Exercise requirements ::
Your answer should consist solely of the lines from the one containing "Given: Tap the X.com logo" through the end of the entries below, duplicated exactly.
****************************************
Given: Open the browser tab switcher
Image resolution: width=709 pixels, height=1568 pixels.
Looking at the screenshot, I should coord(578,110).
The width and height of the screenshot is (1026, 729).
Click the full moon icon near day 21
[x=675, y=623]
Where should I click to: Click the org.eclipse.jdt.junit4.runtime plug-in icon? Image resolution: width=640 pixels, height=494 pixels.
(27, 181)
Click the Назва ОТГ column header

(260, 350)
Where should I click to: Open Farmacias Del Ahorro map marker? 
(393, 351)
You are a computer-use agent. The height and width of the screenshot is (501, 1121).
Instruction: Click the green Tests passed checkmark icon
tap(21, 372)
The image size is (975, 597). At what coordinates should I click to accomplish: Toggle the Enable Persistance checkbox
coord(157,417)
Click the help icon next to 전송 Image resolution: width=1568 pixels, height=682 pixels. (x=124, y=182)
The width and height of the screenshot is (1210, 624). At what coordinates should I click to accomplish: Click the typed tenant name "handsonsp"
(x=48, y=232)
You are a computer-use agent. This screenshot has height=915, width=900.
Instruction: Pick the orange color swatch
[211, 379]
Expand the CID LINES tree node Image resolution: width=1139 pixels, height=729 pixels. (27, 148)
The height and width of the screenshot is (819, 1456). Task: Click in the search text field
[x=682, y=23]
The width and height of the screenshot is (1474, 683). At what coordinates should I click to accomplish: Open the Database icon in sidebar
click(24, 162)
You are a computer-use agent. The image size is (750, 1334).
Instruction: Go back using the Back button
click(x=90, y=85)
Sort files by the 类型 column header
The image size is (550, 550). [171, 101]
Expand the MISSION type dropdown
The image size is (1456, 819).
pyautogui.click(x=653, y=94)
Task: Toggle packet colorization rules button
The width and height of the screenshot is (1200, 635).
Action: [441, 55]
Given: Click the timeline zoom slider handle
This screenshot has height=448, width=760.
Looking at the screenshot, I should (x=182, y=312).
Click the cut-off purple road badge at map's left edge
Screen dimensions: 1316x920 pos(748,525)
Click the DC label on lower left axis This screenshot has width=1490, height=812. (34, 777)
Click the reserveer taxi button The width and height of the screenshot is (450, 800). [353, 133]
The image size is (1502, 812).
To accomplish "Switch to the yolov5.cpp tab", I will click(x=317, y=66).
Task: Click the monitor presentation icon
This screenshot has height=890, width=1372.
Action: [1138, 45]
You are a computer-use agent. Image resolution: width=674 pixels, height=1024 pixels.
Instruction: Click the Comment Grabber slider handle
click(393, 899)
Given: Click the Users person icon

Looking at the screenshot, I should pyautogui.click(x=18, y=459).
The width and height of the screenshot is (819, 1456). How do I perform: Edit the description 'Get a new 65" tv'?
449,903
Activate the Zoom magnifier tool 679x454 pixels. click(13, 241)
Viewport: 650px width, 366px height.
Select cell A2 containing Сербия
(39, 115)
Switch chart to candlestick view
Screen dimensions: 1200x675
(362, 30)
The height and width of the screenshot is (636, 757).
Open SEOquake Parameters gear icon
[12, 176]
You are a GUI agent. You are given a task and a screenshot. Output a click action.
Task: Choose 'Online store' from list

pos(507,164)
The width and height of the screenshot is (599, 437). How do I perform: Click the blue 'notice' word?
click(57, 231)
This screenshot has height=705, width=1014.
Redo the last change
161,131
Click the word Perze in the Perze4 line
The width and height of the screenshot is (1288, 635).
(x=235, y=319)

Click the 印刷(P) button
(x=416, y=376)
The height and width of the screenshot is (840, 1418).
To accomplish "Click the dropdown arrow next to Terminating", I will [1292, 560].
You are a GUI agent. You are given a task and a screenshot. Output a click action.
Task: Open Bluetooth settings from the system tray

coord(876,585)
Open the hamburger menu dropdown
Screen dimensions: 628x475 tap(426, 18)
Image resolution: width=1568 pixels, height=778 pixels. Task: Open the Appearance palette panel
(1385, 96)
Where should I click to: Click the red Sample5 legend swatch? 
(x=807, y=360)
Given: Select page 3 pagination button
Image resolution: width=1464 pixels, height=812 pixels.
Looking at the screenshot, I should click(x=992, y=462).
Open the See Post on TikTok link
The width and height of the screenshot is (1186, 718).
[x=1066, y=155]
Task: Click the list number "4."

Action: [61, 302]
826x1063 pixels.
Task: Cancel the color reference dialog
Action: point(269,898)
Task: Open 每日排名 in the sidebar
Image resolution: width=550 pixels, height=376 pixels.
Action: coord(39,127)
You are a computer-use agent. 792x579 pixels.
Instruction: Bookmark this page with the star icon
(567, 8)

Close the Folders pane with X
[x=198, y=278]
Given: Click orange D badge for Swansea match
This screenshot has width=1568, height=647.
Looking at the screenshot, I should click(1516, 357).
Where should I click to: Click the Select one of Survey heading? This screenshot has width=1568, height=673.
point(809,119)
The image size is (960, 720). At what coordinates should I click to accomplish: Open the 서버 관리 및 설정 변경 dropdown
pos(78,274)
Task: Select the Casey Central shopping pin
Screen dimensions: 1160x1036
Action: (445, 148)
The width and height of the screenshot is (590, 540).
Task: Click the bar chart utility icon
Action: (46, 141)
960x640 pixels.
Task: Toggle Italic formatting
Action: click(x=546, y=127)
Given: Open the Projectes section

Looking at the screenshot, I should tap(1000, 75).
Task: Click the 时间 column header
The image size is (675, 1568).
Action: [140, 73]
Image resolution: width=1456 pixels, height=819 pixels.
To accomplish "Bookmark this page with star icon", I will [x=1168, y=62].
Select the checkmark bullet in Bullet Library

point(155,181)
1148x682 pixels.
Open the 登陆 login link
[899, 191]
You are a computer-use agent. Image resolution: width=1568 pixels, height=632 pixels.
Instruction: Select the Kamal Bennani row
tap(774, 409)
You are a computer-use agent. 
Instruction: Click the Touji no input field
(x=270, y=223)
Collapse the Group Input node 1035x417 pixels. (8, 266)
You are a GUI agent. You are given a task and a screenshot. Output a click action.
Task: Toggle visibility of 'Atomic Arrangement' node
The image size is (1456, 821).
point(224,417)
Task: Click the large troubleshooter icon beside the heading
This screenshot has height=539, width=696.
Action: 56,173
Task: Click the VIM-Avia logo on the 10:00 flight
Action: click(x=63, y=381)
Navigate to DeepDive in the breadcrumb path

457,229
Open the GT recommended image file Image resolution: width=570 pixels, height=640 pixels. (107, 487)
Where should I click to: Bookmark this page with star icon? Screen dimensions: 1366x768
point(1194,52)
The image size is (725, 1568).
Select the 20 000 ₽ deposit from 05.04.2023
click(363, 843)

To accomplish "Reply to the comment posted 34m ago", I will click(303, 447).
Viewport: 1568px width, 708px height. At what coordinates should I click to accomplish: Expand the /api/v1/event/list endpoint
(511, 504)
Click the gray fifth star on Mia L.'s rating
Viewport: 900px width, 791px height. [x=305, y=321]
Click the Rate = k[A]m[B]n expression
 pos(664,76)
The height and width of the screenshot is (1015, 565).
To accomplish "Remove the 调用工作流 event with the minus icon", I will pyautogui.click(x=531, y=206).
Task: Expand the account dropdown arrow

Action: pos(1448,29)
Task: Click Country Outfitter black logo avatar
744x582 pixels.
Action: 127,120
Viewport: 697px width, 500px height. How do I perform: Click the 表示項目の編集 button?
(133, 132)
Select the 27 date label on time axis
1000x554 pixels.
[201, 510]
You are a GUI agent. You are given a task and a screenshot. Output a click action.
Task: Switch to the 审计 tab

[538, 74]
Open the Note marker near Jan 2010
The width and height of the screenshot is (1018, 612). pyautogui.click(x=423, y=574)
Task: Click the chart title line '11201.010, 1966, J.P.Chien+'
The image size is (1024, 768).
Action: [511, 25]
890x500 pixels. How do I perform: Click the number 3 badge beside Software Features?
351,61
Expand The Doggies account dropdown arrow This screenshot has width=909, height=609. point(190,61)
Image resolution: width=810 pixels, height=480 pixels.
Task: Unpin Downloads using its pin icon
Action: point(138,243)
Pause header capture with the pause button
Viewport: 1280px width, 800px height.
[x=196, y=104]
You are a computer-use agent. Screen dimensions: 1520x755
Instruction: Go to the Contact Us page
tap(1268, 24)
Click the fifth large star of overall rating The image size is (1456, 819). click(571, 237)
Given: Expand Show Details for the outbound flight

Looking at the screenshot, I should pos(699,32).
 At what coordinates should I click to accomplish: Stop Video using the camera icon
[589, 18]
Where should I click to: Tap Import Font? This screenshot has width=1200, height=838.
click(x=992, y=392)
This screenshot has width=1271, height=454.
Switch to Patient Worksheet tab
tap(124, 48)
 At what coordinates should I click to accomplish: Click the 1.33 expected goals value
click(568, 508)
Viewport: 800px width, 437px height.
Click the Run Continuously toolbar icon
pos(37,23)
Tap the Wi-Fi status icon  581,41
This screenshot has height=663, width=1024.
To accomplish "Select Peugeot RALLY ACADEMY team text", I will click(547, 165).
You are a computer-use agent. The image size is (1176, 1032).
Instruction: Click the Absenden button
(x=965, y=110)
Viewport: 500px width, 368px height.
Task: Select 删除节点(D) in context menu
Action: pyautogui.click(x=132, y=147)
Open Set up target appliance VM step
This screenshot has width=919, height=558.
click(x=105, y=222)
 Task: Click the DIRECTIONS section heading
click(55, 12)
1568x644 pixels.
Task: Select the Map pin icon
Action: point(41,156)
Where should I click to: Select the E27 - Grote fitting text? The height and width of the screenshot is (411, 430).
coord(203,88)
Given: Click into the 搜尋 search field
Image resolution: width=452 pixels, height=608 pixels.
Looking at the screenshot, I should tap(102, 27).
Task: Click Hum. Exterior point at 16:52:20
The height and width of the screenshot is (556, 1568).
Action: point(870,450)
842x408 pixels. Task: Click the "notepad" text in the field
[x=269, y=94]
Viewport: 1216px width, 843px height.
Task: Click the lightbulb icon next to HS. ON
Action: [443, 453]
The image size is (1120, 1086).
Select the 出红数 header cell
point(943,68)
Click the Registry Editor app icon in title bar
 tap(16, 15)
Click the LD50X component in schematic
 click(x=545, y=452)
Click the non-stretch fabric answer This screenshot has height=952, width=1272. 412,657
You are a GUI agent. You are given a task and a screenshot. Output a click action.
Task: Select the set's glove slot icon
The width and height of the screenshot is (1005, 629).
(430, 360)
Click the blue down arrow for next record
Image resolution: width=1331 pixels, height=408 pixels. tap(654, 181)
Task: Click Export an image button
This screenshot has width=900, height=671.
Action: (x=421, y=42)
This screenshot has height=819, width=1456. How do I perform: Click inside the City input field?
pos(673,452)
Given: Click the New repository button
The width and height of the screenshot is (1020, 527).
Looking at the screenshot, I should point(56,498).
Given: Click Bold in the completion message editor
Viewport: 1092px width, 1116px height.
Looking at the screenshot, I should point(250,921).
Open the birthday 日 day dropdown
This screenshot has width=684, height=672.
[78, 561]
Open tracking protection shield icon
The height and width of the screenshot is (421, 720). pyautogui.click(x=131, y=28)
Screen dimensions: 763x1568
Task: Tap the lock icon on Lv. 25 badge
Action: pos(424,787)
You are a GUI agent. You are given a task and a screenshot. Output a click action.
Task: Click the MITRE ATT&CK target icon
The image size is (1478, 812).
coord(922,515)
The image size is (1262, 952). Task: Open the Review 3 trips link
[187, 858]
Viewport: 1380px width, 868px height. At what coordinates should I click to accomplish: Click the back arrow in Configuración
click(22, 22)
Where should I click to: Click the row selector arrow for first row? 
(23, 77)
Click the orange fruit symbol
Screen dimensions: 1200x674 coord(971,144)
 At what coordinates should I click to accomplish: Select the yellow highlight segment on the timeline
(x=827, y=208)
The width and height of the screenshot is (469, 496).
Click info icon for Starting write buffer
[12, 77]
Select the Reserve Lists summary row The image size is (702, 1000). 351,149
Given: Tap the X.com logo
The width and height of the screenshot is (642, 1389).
****************************************
Problem solution ::
Given: Tap the X.com logo
The width and height of the screenshot is (642, 1389).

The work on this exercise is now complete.